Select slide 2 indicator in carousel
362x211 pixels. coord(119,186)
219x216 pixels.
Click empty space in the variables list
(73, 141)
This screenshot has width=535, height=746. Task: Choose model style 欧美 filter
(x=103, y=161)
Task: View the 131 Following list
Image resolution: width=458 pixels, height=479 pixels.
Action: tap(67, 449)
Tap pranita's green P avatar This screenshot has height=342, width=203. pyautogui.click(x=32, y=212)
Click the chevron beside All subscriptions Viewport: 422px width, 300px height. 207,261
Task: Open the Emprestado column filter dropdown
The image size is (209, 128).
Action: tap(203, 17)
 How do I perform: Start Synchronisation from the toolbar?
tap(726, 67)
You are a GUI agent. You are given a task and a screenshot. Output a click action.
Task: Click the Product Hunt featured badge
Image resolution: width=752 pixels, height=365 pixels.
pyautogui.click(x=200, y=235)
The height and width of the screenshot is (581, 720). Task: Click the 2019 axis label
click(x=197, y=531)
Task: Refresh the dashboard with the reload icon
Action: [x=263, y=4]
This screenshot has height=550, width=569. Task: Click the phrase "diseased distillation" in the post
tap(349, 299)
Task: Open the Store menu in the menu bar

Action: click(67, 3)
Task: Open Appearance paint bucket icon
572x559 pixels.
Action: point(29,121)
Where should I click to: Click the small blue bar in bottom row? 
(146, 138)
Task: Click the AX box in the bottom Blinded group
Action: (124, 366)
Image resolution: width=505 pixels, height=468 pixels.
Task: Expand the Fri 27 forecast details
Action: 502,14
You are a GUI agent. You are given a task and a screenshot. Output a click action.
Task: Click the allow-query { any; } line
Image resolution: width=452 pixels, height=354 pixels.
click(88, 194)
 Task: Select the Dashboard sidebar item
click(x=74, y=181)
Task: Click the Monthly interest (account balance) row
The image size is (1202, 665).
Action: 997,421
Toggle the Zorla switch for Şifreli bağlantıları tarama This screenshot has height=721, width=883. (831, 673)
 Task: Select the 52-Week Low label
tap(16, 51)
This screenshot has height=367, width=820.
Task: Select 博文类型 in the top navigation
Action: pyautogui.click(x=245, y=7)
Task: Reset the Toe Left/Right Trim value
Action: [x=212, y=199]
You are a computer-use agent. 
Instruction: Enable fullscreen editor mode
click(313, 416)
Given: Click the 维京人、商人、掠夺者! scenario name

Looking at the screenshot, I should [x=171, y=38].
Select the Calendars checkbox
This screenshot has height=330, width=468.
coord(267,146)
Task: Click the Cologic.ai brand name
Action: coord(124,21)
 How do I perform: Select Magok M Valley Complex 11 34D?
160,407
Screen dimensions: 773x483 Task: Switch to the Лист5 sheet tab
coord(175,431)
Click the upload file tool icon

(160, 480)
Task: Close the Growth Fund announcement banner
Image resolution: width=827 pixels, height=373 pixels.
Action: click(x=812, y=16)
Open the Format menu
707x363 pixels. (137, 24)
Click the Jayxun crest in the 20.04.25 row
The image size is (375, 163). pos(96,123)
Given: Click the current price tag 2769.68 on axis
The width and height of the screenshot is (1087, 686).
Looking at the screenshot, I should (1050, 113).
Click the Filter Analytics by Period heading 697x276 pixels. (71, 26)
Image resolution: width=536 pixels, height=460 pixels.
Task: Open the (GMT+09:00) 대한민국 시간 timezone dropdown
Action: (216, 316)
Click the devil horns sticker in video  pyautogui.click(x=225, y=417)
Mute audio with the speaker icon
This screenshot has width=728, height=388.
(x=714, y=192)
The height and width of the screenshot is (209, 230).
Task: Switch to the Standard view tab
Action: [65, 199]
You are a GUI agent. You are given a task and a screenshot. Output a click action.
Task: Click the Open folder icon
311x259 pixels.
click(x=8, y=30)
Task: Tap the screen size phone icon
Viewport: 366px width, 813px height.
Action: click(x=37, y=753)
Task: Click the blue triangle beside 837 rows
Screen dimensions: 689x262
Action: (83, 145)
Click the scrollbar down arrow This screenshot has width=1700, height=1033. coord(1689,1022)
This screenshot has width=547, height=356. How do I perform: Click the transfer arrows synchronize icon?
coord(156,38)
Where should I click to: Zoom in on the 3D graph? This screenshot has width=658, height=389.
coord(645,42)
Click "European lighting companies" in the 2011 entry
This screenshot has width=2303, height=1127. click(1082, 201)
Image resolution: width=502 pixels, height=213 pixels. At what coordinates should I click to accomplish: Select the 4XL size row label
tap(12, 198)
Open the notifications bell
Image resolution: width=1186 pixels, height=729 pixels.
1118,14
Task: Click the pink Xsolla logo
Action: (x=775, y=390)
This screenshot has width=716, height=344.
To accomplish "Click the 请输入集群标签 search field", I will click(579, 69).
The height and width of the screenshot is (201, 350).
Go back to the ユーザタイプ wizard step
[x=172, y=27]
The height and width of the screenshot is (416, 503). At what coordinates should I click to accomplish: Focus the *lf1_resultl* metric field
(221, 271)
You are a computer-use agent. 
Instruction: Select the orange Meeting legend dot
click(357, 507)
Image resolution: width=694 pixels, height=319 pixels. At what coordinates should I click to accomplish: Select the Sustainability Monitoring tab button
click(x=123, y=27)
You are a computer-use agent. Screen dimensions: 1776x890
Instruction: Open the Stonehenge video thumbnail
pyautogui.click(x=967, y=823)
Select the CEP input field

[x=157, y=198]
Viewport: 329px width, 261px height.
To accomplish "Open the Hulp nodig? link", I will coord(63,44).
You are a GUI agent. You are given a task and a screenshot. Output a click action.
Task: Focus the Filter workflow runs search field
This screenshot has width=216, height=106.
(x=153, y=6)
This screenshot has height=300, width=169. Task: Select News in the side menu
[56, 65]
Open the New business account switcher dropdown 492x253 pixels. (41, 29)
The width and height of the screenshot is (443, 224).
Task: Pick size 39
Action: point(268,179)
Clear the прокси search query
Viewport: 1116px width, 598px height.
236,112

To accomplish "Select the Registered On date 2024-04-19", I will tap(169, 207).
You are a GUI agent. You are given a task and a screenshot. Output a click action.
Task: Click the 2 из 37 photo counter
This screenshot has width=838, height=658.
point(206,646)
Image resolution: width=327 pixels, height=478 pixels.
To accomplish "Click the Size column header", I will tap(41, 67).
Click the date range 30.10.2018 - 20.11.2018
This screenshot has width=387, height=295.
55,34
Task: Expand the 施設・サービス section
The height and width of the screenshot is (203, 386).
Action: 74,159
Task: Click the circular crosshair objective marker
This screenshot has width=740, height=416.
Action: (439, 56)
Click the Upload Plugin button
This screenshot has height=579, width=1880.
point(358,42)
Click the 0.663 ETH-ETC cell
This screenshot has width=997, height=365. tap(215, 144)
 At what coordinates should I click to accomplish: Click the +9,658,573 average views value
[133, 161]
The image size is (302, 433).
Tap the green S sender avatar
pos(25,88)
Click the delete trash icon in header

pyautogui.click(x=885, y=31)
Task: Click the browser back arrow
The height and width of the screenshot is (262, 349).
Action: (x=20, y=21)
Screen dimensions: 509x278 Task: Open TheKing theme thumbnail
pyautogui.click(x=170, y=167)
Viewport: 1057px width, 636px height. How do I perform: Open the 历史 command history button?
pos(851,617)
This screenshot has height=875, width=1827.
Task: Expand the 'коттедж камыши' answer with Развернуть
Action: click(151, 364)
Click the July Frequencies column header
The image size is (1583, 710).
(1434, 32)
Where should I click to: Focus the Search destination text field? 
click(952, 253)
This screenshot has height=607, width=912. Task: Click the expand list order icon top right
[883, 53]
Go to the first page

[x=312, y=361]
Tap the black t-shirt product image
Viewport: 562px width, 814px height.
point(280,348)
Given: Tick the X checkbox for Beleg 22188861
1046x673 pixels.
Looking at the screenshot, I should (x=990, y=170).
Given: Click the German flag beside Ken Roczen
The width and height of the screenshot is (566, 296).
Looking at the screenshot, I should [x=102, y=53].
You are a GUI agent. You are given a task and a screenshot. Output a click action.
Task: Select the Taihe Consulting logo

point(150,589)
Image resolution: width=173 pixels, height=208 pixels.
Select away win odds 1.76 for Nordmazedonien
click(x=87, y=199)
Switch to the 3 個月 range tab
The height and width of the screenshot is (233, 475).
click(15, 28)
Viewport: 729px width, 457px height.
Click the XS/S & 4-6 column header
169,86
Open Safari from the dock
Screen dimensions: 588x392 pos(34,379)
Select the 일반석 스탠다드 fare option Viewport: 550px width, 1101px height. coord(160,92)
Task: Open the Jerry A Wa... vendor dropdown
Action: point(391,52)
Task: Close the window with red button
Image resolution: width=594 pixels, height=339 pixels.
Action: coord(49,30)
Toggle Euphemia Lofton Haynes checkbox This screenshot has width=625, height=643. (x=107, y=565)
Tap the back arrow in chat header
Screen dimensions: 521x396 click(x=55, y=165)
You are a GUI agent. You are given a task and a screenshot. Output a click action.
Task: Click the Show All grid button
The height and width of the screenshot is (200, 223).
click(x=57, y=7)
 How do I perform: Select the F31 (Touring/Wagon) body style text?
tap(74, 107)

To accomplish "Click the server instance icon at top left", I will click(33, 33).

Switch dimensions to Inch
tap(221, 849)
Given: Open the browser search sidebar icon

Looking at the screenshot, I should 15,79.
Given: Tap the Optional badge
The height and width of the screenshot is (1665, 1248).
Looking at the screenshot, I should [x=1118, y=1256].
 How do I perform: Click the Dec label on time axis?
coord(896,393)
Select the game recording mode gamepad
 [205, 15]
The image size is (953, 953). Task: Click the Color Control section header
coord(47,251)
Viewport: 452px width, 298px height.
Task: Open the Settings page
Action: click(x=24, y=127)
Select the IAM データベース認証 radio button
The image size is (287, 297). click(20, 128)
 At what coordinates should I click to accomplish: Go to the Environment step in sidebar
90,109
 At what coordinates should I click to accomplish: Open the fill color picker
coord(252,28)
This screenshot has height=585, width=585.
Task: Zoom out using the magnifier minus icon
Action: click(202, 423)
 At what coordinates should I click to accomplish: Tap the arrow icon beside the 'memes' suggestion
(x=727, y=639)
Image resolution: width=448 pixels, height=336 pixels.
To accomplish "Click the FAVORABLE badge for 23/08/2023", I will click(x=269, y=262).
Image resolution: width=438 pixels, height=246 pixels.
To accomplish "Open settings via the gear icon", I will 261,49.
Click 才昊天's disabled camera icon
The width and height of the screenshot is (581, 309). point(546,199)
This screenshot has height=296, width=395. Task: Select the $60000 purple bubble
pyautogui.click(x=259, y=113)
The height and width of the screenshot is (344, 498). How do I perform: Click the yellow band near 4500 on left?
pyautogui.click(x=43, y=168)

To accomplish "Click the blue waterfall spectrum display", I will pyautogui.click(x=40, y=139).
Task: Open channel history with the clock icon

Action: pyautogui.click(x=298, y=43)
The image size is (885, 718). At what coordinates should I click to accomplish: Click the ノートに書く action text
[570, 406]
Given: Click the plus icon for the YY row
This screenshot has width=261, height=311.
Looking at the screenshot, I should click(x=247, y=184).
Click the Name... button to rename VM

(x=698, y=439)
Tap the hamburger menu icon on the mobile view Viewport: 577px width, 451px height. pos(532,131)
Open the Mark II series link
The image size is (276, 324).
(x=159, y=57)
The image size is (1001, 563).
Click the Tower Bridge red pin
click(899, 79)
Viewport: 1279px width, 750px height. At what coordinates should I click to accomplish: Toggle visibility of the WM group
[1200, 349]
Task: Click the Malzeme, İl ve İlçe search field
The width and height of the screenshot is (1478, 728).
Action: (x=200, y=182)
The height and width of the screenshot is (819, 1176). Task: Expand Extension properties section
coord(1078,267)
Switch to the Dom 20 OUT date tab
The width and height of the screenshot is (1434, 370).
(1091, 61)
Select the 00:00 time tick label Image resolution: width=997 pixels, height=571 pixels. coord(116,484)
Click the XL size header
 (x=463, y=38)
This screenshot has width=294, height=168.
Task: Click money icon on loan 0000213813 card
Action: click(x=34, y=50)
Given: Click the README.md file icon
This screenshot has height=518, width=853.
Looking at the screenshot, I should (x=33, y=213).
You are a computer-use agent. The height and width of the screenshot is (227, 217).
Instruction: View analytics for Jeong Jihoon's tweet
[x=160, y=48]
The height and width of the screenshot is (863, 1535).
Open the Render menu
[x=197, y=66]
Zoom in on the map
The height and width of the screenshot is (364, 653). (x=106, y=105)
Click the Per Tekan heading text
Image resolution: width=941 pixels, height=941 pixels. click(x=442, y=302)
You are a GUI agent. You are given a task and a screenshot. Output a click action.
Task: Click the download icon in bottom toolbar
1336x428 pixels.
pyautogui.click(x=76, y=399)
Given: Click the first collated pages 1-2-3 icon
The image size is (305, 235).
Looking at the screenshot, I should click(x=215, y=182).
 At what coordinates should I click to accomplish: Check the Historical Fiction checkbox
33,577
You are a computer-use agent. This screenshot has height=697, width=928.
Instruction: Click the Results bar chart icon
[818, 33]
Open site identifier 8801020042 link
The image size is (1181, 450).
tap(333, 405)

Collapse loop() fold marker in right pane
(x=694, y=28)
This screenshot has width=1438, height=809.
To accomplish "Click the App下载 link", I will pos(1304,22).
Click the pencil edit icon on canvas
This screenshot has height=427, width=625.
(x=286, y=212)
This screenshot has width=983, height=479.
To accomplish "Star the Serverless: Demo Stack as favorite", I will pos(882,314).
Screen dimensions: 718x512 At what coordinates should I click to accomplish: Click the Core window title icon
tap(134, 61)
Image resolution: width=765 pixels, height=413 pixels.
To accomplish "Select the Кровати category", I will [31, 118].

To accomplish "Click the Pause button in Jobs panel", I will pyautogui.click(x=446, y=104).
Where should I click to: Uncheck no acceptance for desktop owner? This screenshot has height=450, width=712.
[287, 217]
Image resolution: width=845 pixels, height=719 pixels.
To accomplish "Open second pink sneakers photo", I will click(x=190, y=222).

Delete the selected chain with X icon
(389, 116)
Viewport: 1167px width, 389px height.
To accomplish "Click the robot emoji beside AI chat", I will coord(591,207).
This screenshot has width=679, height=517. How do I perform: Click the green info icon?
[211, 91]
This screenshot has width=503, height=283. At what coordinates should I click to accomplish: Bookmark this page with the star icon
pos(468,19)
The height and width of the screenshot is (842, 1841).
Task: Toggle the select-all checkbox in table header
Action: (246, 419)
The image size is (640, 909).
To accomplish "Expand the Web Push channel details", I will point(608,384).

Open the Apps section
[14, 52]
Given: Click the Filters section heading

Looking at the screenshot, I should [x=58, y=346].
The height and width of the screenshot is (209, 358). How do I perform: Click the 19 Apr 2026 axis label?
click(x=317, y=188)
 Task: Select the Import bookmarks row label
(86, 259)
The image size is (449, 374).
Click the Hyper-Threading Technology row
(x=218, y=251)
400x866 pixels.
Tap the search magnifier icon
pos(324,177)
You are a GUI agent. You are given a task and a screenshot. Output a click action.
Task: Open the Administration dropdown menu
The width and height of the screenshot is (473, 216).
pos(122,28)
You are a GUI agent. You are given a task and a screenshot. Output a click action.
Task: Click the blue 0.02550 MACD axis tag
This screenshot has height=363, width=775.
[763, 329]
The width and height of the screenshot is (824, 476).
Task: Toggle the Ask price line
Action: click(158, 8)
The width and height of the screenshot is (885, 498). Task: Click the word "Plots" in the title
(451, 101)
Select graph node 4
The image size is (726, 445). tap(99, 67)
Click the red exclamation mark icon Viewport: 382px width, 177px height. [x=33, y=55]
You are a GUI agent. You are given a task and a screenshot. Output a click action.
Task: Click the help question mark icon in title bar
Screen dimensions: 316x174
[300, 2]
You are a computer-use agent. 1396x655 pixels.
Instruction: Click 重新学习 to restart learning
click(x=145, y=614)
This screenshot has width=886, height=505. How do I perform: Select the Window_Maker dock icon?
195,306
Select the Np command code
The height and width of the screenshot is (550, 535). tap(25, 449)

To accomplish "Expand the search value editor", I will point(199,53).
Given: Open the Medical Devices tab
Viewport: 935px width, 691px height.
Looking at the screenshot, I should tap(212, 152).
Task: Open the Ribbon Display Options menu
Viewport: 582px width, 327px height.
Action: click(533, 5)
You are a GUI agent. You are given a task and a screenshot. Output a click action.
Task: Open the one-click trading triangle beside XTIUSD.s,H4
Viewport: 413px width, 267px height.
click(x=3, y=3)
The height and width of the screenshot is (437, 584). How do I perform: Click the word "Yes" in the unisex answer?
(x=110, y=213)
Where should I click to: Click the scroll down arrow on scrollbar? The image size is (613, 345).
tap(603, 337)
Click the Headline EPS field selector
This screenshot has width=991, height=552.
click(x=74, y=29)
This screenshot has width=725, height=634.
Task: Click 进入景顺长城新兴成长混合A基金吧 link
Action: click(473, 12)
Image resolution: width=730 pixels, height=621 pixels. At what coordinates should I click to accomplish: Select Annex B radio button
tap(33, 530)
....
What is required: Leave out every line after the one with "Task: Click the Product Hunt featured badge". Reproduce the material above exactly from its first line through that line.

Answer box:
Select slide 2 indicator in carousel
362x211 pixels. coord(119,186)
219x216 pixels.
Click empty space in the variables list
(73, 141)
This screenshot has width=535, height=746. Task: Choose model style 欧美 filter
(x=103, y=161)
Task: View the 131 Following list
Image resolution: width=458 pixels, height=479 pixels.
Action: tap(67, 449)
Tap pranita's green P avatar This screenshot has height=342, width=203. pyautogui.click(x=32, y=212)
Click the chevron beside All subscriptions Viewport: 422px width, 300px height. 207,261
Task: Open the Emprestado column filter dropdown
The image size is (209, 128).
Action: tap(203, 17)
 How do I perform: Start Synchronisation from the toolbar?
tap(726, 67)
You are a GUI agent. You are given a task and a screenshot. Output a click action.
Task: Click the Product Hunt featured badge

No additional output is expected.